Objective: To examine the prognostic value of four important driver gene mutations in patients with radical resection of pancreatic cancer. Methods: The clinical data and follow-up data of pancreatic cancer patients undergoing radical pancreatectomy and targeted sequencing from January 2016 to March 2018 at Department of Hepato-Biliary-Pancreatic Surgery, Changhai Hospital were retrospectively analyzed.There were 159 males and 88 females,aged of (60.8±8.7)years(range:33-83 years) and preoperative CA19-9 of (492.4±496.6)kU/L(range: 2-1 200 kU/L). One hundred and fifty nine cases of tumors were located in the head and 88 cases in the body and tail of the pancreas. After univariate analysis of clinical pathological factors (including gender, age, preoperative CA19-9, tumor location, tumor differentiation, pathological T and N stage, Micr. perineural invasion, Micr. lympho-vascular invasion, resection margin), the variable whose P<0.1 was included in COX regression model with four important driver gene mutations to find which mutation was related to prognosis independently. The number of gene mutations and KRAS subgroups were analyzed by Kaplan-Meier curve. Results: Among 247 patients,the number of KRAS,TP53, SMAD4 and CDKN2A mutations was 212 cases(85.8%), 160 cases(64.8%), 66 cases(26.7%) and 44 cases(17.8%),respectively.KRAS mutation was correlated with the tumor differentiation and pathological T stage (χ(2)=24.570/6.690, P=0.000/0.035), TP53 mutation was correlated with the tumor differentiation and the resected margin(χ(2)=5.500/4.620, P=0.019/0.032), and CDKN2A mutation was correlated with gender(χ(2)=16.574, P=0.000).COX regression model analysis showed that only KRAS mutation was an independent risk factor for disease free survival and overall survival(HR=1.776, 95%CI: 1.079-2.923, P=0.024; HR=1.923, 95%CI: 1.016-3.639, P=0.045); KRAS(G12D) mutation was associated with shorter OS(P=0.007). Conclusion: KRAS and its subgroup KRAS(G12D) mutation can be used as a prognostic index for patients with radical resection of pancreatic cancer.

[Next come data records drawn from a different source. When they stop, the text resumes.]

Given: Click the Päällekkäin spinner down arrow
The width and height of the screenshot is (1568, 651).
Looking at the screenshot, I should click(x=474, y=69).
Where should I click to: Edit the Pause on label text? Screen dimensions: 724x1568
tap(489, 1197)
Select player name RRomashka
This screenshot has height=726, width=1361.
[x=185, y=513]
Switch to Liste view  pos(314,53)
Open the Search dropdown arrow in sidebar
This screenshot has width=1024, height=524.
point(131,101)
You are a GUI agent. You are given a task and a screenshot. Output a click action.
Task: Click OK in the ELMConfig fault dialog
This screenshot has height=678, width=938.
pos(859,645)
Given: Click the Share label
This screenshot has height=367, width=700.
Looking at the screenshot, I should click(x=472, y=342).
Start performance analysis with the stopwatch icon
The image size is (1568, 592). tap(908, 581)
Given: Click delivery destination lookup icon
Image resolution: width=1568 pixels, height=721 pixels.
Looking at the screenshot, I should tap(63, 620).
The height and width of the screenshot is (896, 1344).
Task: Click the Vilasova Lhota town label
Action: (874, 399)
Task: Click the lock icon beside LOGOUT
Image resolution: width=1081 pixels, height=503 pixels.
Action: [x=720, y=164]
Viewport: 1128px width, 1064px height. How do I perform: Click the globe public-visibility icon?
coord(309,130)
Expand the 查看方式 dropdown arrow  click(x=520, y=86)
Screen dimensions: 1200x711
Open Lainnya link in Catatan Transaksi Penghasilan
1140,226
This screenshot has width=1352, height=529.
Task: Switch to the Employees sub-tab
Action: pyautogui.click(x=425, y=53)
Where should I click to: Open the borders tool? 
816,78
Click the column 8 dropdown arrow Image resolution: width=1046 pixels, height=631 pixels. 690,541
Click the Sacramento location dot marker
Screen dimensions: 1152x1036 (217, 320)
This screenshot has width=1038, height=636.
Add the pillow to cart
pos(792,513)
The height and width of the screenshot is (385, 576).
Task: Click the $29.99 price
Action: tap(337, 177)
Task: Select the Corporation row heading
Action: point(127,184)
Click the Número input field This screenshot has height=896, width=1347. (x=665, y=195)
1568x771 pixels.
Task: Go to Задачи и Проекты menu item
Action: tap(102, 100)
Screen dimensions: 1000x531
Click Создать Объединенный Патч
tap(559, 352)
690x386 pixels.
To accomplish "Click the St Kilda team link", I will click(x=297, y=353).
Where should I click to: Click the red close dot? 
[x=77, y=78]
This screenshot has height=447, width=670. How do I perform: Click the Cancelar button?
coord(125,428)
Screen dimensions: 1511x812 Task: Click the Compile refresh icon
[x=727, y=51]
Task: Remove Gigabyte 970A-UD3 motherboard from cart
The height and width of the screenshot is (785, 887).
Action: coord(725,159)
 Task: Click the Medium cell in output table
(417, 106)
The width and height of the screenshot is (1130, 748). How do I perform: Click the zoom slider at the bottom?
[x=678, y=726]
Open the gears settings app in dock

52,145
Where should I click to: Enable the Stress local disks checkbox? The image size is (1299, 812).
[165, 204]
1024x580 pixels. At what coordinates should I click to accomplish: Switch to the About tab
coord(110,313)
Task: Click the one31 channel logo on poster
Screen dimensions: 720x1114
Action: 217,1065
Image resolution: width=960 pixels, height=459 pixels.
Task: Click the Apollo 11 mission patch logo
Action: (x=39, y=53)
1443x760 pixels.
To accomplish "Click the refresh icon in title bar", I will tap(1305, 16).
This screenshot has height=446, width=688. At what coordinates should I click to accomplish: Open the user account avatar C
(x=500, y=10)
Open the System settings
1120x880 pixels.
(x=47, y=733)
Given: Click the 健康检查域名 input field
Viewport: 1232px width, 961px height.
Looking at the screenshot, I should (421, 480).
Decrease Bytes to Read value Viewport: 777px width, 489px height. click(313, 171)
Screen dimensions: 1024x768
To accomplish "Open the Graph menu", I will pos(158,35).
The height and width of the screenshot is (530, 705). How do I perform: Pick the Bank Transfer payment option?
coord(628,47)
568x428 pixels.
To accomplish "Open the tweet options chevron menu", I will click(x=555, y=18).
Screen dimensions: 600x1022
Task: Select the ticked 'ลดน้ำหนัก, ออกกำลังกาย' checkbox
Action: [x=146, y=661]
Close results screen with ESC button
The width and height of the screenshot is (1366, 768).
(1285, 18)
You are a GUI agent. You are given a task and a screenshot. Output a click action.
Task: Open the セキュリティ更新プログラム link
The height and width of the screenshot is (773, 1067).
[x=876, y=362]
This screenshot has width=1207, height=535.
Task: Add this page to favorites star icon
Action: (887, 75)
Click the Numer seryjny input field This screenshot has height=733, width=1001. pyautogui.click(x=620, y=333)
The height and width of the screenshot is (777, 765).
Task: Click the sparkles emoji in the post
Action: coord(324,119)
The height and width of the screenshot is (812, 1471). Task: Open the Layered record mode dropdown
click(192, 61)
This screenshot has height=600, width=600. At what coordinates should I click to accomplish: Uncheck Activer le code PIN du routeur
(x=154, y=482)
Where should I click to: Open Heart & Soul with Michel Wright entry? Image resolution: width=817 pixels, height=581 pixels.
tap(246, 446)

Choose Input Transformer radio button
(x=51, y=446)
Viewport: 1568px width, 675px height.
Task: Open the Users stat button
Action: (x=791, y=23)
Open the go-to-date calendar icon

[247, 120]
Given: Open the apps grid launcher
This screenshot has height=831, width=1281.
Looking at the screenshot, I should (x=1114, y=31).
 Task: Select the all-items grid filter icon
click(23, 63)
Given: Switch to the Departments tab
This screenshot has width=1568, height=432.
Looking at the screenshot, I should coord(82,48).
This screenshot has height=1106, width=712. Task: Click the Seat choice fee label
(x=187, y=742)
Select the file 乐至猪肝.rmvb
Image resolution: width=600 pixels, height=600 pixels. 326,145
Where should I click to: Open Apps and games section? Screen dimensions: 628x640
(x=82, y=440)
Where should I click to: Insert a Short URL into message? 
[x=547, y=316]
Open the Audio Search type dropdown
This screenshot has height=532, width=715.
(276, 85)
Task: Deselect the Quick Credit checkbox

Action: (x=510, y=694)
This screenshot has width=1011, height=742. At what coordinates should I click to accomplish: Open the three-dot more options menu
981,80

目的: 探讨4种驱动基因突变状态在评估根治性切除胰腺癌患者预后中的价值。 方法: 回顾性分析2016年1月至2018年3月在海军军医大学附属长海医院胰腺外科接受根治性胰腺切除术并接受靶向测序分析的247例胰腺癌患者的临床资料及随访资料。男性159例,女性88例,年龄(60.8±8.7)岁(范围:33~83岁),术前CA19-9为(492.4±496.6)kU/L(范围:2~1 200 kU/L);肿瘤位于胰头159例,位于胰体尾88例。对临床病理学因素(性别构成、年龄、术前CA19-9、肿瘤位置、肿瘤分化程度、病理T分期、N分期、神经浸润、脉管浸润、切缘状态)行单因素分析后,将P<0.1的变量纳入包含4种重要驱动突变的COX回归模型分析;采用Kaplan-Meier曲线对基因突变个数亚组和KRAS亚组进行单因素分析。 结果: 247例患者中,KRAS、TP53、SMAD4、CDKN2A的突变频率分别为85.8%(212/247)、64.8%(160/247)、26.7%(66/247)、17.8%(44/247);KRAS突变与肿瘤分化程度和病理T分期相关(χ(2)=24.570、6.690,P=0.000、0.035),TP53突变与肿瘤分化程度和切缘相关(χ(2)=5.500、4.620,P=0.019、0.032),CDKN2A突变与性别相关(χ(2)=16.574,P=0.000);COX回归模型分析结果显示,仅KRAS突变是无病生存和总体生存的独立预后因素(HR=1.776,95%CI:1.079~2.923,P=0.024;HR=1.923,95%CI:1.016~3.639,P=0.045);KRAS(G12D)突变患者的总体生存时间更短(P=0.007)。 结论: KRAS及其亚组KRAS(G12D)突变状态可作为预测根治性切除胰腺癌患者预后的参考指标。.
Keywords: Gene mutation; Pancreatic neoplasms; Prognosis; Radical resection; Survival.